The core principle is fair notice. A defendant cannot be subjected to a punitive award they could not have possibly anticipated. This remains the governing framework for punitive damages challenges across the country.

The Right to Interstate Travel

The right to travel freely between states is a fundamental right even though no constitutional provision explicitly mentions it. The Supreme Court has described it as a “necessary concomitant” of the union the Constitution created. In Saenz v. Roe (1999), the Court identified three components of this right: the right to enter and leave any state, the right to be treated as a welcome visitor when temporarily present in another state, and the right of new residents to enjoy the same benefits as long-time residents.13Justia. Saenz v Roe, 526 US 489 (1999) Any law that penalizes or discourages the exercise of this right is subject to heightened review and will be struck down unless the government can show a compelling justification.

Dobbs and the Modern Debate Over the Doctrine

Dobbs v. Jackson Women’s Health Organization (2022) reshaped the landscape of substantive due process more dramatically than any case in decades. The Court overruled Roe v. Wade and held that the Constitution does not confer a right to abortion, returning the authority to regulate it to state legislatures.14Justia. Dobbs v Jackson Womens Health Organization, 597 US (2022)

The majority applied the Glucksberg deeply-rooted-in-history test with unusual specificity. Rather than asking whether there was a broad historical tradition of personal autonomy or bodily integrity, the Court asked whether there was a specific historical tradition of abortion rights. Finding none, it concluded the right was not fundamental.
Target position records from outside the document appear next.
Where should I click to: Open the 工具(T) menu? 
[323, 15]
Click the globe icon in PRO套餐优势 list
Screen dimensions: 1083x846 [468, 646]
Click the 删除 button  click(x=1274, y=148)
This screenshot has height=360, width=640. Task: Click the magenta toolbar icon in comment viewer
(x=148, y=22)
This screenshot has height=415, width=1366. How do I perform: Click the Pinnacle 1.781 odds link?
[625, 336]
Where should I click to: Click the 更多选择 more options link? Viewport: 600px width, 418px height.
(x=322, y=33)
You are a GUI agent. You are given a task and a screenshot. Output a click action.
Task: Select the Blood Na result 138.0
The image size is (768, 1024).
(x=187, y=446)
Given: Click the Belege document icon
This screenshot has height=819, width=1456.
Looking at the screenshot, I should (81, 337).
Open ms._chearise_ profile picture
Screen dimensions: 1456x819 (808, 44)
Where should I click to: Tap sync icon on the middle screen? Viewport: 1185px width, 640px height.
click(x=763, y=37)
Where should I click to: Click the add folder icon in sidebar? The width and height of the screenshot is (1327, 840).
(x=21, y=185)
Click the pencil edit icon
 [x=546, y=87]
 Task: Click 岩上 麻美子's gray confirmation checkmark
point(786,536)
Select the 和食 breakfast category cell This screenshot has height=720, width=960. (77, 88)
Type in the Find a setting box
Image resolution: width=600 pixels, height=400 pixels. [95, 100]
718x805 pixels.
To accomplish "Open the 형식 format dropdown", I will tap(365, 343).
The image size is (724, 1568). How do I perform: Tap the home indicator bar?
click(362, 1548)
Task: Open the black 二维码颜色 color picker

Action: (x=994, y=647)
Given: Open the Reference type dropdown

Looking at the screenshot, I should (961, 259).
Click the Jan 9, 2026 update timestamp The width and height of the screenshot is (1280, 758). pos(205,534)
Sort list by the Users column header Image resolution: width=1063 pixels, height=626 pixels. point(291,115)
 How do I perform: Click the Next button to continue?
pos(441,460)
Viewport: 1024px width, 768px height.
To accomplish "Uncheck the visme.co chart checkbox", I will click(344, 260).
The opinion emphasized that “until the latter part of the 20th century, there was no support in American law for a constitutional right to obtain an abortion” and that the practice “had long been a crime in every single State.”

This approach matters because it reveals a choice buried inside the Glucksberg framework. How broadly or narrowly you define the right being analyzed determines whether it passes the historical test. Framed broadly as “bodily autonomy,” a right is more likely to find deep roots. Framed specifically as “the right to obtain an abortion,” it may not. The Dobbs majority chose the narrow framing, and the dissent argued this method could threaten other rights built on the same doctrinal foundation, including contraception, same-sex intimacy, and same-sex marriage. The majority responded that those rights are distinguishable, but the tension between broad and narrow framing of liberty interests remains the central unresolved question in substantive due process law.

For anyone trying to predict whether a new claimed right will receive constitutional protection, the level of generality is the question to watch. The more specifically a right is described, the harder it becomes to show historical roots. The more broadly it is described, the easier the historical case but the greater the accusation that courts are inventing protections that the Constitution’s framers never imagined. Every substantive due process case going forward will turn, at least in part, on this framing choice.